Analytical Method Development and Validation of Amoxicillin and Dicloxacillin in API and its Dosage Form by RP-HPLC

Pramodini K N*^,1, Paul Richards M², B A Vishwanath³,

¹Pramodini K N, M Pharm, Department of Quality Assurance, Aditya Bangalore Institute of Pharmacy Education and Research, Kogilu, Yelahanka, Bangalore, Karnataka.

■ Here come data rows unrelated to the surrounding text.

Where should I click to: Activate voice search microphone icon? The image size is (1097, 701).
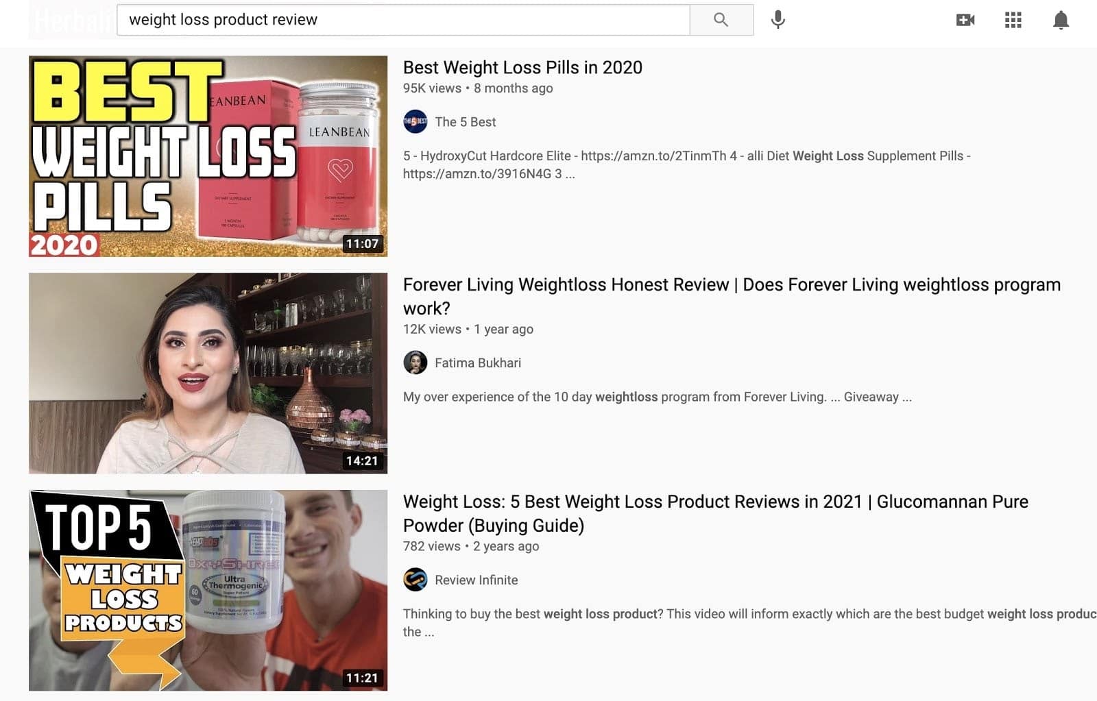click(777, 20)
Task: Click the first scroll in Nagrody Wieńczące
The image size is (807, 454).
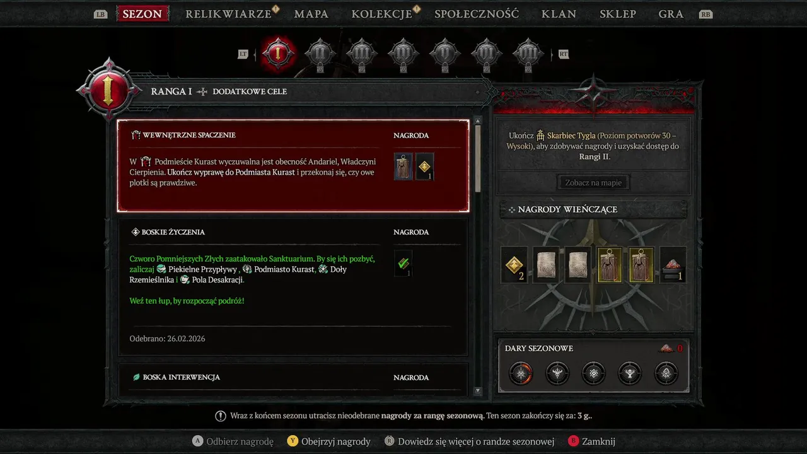Action: point(545,265)
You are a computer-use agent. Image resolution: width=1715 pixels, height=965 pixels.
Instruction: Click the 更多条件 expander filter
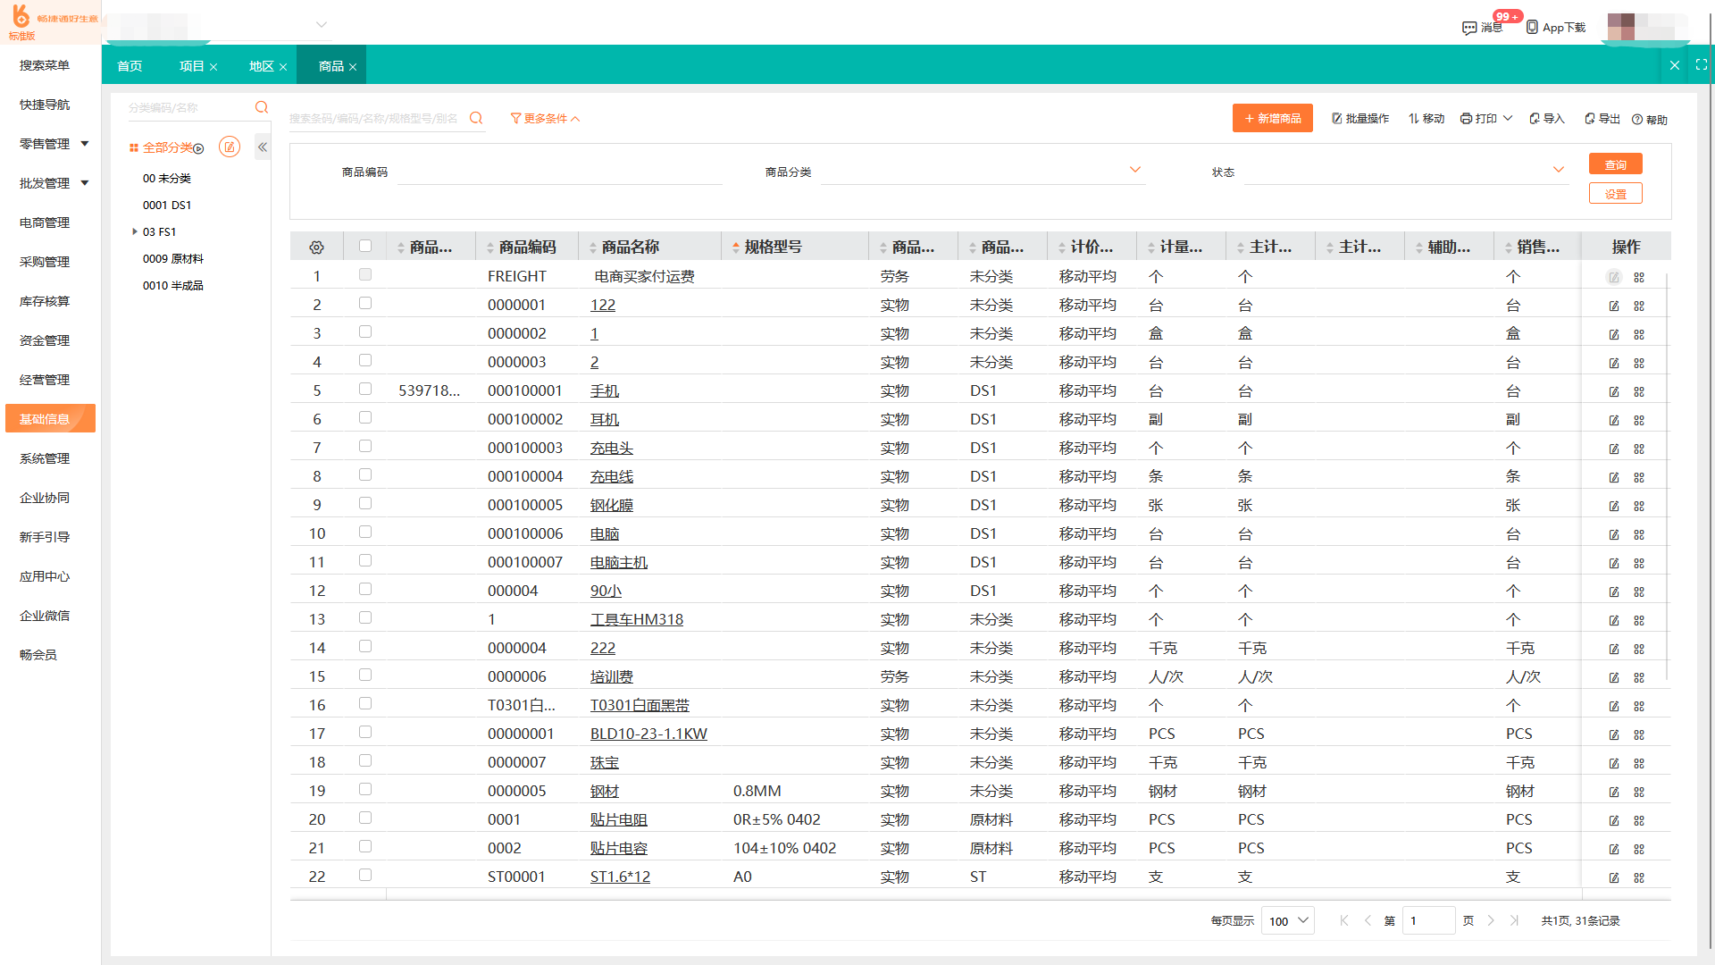[x=547, y=118]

²Department of Pharmaceutical Analysis, Aditya Bangalore Institute of Pharmacy Education and Research, Kogilu, Yelahanka, Bangalore, Karnataka.

³Aditya Bangalore Institute of Pharmacy Education and Research, Kogilu, Yelahanka, Bangalore, Karnataka.

^*Corresponding Author:

Pramodini K N, M Pharm, Department of Quality Assurance, Aditya Bangalore Institute of Pharmacy Education and Research, Kogilu, Yelahanka, Bangalore, Karnataka., Email: pramodinikn9@gmail.com

Received Date: 2022-10-29,

Accepted Date: 2022-12-08,

Published Date: 2023-03-31

Year: 2023, Volume: 13, Issue: 1, Page no. 1-8, DOI: 10.26463/rjps.13_1_5

Views: 496, Downloads: 23

Licensing Information:

This work is licensed under a Creative Commons Attribution-NonCommercial 4.0.

Abstract

Background: Amoxicillin and dicloxacillin are the antibiotics useful for the treatment of a number of bacterial infections constituting the first line of treatment for middle ear infections. It may also be used for Strep throat, pneumonia, skin infections and urinary tract infections. They are taken by mouth or less commonly in injection form.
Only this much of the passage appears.